Ms Sugawara, then 30, was terrified. Northern China was in a state of upheaval as the Japanese army retreated in the face of Russian troops. Bands of marauding Chinese men roamed the countryside, raping and stealing from the Japanese out of revenge for the 15 years of subjugation they had suffered under Japanese colonial rule.
'They robbed our kimonos, our spectacles, our watches. We were stripped. Some women were attacked by 30 or 40 men. I went to hide in the forests on the mountain, and for three days I ate nothing except grasses. I thought I was going to be killed,' Ms Sugawara said. But she survived, eventually marrying a Chinese peasant to ensure her safety. 'I wanted to return to Japan, but I had no money, and no way to travel. There was nothing to do but get married to a local person.'
Nearly half a century later, now that her Chinese husband has died and her children have grown up, Ms Sugawara, 78, wants to return to die in her native Japan. But it is not that simple: even though she was born in Japan and still remembers her old Japanese identity card number, government policy decrees that she should not be allowed to stay in Japan unless she can find a relative or someone else to sponsor her.
But Ms Sugawara and four other Japanese women stranded after the war in what is now China's Heilongjiang province decided to challenge the regulations of the Ministry of Health and Welfare. They flew to Japan and refused to leave. The government, while insisting its policy remains unchanged, has decided to make an exception for them: the embarrassing alternative would have been forcibly expelling five septuagenarian women from the country of their birth.
Ms Sugawara has joined a long and disparate list of people who have recently begun seeking either compensation or some form of acknowledgement of the injustices they suffered because of Japan's invasion of Asia half a century ago. They include Korean women and Filipinas forced into wartime prostitution, Allied prisoners of war, and forced labourers from Taiwan and Korea. And despite opposition from the Foreign Ministry, the new government of Morihiro Hosokawa has shown more willingness to come to terms with the legacy of the war than past administrations.

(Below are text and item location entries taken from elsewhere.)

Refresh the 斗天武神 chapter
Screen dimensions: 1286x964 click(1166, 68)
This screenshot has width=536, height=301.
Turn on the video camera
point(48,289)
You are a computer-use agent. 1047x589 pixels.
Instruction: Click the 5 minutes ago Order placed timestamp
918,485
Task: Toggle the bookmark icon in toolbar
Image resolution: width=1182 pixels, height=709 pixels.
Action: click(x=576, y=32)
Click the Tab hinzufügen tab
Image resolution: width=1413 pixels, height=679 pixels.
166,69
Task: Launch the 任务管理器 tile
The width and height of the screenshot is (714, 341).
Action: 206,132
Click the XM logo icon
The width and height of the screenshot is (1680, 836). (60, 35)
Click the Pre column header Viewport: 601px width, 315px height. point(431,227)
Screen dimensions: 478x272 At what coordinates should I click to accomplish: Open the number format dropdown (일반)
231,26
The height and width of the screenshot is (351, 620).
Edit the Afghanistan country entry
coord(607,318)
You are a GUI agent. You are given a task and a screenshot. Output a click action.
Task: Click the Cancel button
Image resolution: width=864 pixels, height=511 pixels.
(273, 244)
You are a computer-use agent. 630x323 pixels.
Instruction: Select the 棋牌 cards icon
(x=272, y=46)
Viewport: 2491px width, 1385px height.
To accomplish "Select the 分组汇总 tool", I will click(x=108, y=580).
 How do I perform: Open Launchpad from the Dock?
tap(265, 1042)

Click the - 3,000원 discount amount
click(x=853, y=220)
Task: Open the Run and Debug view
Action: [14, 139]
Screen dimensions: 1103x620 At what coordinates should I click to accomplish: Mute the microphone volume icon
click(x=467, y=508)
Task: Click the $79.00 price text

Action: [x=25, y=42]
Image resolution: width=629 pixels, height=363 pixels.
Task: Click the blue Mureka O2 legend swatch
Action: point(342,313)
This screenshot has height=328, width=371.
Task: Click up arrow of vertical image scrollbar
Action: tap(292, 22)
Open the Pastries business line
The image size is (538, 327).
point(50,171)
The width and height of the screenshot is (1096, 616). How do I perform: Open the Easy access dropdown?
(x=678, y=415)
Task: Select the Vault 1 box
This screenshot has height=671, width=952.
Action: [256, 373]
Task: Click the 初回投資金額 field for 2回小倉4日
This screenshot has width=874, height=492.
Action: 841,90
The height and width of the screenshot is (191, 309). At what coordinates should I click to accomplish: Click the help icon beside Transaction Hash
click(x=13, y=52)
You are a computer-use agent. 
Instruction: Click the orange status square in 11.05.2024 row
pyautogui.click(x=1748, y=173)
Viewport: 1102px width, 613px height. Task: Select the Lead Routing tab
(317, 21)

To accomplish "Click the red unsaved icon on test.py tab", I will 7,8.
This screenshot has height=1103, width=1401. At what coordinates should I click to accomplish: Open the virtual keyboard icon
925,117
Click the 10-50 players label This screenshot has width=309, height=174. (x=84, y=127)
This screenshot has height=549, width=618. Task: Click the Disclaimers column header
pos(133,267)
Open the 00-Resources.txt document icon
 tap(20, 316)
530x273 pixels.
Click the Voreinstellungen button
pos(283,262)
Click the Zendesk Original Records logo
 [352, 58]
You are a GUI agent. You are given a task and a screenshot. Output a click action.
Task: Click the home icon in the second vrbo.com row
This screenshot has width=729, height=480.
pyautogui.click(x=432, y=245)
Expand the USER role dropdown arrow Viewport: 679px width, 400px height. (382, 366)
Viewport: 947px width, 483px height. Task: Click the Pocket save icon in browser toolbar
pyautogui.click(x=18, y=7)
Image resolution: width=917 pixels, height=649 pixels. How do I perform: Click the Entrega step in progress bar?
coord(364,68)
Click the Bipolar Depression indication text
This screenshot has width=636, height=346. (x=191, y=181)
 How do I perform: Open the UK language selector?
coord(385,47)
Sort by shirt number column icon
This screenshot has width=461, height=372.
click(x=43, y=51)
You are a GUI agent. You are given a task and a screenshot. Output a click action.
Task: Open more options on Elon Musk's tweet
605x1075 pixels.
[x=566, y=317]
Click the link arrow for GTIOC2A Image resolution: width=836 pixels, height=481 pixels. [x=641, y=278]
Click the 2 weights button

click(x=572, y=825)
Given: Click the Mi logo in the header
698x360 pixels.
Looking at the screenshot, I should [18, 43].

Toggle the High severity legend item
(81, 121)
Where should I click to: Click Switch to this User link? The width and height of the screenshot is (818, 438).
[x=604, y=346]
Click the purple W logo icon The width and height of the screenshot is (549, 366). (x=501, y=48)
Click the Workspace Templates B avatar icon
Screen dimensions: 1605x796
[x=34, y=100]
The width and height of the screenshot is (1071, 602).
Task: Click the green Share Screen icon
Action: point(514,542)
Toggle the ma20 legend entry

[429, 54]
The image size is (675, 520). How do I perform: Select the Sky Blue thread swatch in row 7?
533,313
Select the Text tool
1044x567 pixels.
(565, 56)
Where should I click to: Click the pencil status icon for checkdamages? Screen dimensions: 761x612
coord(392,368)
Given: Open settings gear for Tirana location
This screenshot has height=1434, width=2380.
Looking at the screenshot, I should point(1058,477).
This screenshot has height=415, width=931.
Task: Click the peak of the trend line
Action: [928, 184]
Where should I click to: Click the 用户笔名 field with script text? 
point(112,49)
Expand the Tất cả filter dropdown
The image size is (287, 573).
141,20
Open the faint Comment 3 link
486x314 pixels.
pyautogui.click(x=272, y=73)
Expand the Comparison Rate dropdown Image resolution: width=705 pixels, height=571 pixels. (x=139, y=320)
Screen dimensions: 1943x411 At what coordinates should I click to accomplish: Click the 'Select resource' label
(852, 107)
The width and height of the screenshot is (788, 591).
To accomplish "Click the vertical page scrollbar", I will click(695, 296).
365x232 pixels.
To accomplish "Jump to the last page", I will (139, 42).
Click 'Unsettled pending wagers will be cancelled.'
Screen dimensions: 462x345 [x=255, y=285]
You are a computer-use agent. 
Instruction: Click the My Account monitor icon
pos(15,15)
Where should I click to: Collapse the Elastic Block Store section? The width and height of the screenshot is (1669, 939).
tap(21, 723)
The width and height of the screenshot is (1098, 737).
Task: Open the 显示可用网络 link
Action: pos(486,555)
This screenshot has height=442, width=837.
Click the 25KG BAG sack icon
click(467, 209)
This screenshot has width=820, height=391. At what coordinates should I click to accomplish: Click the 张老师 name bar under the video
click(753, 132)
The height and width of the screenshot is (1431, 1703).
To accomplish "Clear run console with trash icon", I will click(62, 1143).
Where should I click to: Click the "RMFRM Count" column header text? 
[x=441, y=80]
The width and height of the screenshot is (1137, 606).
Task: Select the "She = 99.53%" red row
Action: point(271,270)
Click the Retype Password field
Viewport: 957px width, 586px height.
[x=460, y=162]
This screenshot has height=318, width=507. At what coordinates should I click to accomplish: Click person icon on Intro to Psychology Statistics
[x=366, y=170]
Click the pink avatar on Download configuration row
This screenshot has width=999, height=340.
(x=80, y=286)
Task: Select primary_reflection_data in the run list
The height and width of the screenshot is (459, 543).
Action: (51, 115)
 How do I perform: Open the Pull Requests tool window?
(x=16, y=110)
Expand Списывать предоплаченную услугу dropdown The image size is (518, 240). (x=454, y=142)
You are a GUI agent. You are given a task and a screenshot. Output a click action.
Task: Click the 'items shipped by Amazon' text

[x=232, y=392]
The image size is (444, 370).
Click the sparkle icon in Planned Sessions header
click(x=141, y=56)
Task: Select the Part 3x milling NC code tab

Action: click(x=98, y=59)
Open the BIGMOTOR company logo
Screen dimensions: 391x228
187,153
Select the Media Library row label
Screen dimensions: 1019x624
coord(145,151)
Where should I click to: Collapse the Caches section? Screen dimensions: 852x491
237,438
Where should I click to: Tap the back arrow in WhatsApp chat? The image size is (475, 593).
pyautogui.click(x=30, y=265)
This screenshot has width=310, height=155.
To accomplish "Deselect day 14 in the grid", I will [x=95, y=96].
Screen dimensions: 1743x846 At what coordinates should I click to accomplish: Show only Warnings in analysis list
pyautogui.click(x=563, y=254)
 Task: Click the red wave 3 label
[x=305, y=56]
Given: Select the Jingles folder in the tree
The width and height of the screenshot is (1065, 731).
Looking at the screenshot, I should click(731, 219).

Thousands of Japanese civilians were abandoned by the army in Manchuria at the end of the war. For a long time Japan-China relations did not permit the subject even to be discussed, but in 1981 the government started a programme to repatriate so-called 'war orphans' - children aged 12 or younger at the time of Japan's surrender in 1945. But bureaucrats deemed anyone older than 12 could have opted to return of their own accord - even though many, like Ms Sugawara, had no money, food or means of travel.
'We are old and tired, and just want to come back to Japan to die,' Yoshie Endo said. She said she felt betrayed by the Japanese government: 'My feelings for them are simply hatred.' After 50 years she cannot understand how a country that has grown immeasurably richer during her absence could refuse to accept back the estimated 2,000 of its citizens still alive in China.
'These five war-displaced women are a special case, and we don't have any measures to deal with such a special case,' said an embarrassed spokesman for the Health and Welfare Ministry. 'We are discussing the issue.'
Ms Endo said she had never forgotten Japan, even though she had to accustom herself to Chinese life. 'The thing I missed most was the ofuro (Japanese bath). They don't have them over there. They just pour water over themselves.'
The most difficult time for the Japanese women was during the Cultural Revolution, when Red Guards sought the slightest excuse to persecute supposed spies or enemies of the revolution. 'That was a terrible time,' said Ms Sugawara. There were several Japanese in her village, but 'we all kept very quiet'. They could not risk being caught with any documents written in Japanese, so they burnt everything. Today although they can still speak Japanese quite well, they can no longer read it.